» **Directions**: Reproduce the listing below word for word, from the line containing "Task: Choose the KaiTi font from list" through the line containing "Action: coord(213,717)", including both of those lines. Leave the pictures out of your copy.

» **Data extract**:
-- START --
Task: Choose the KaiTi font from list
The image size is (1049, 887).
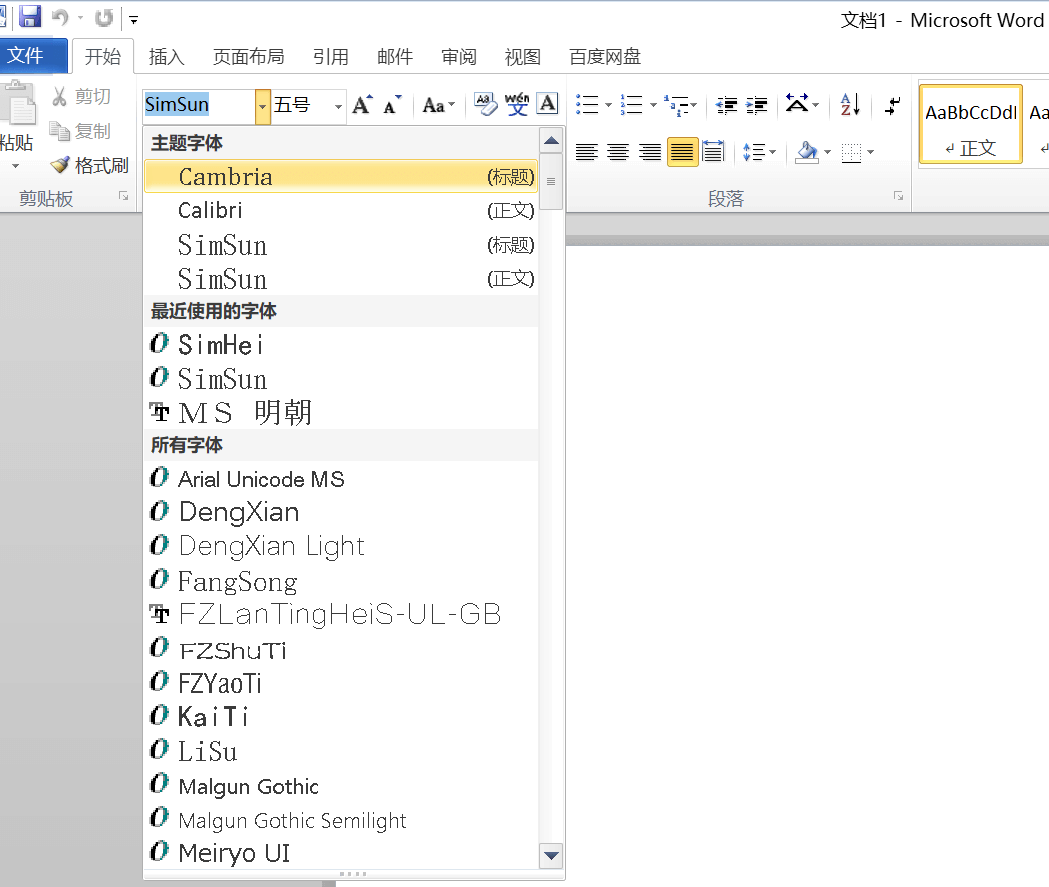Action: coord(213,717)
-- END --
-- START --
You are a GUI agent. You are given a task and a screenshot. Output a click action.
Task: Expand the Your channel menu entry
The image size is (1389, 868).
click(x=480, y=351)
-- END --
-- START --
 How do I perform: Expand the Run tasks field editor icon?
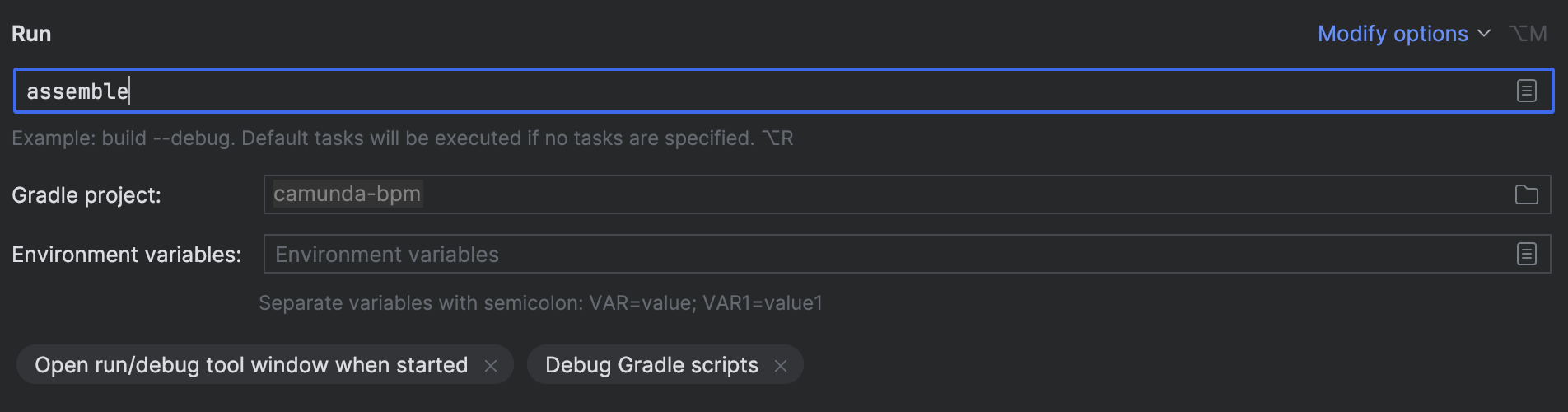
-- END --
» **Exercise output**:
Task: Choose the KaiTi font from list
The image size is (1049, 887).
Action: coord(213,717)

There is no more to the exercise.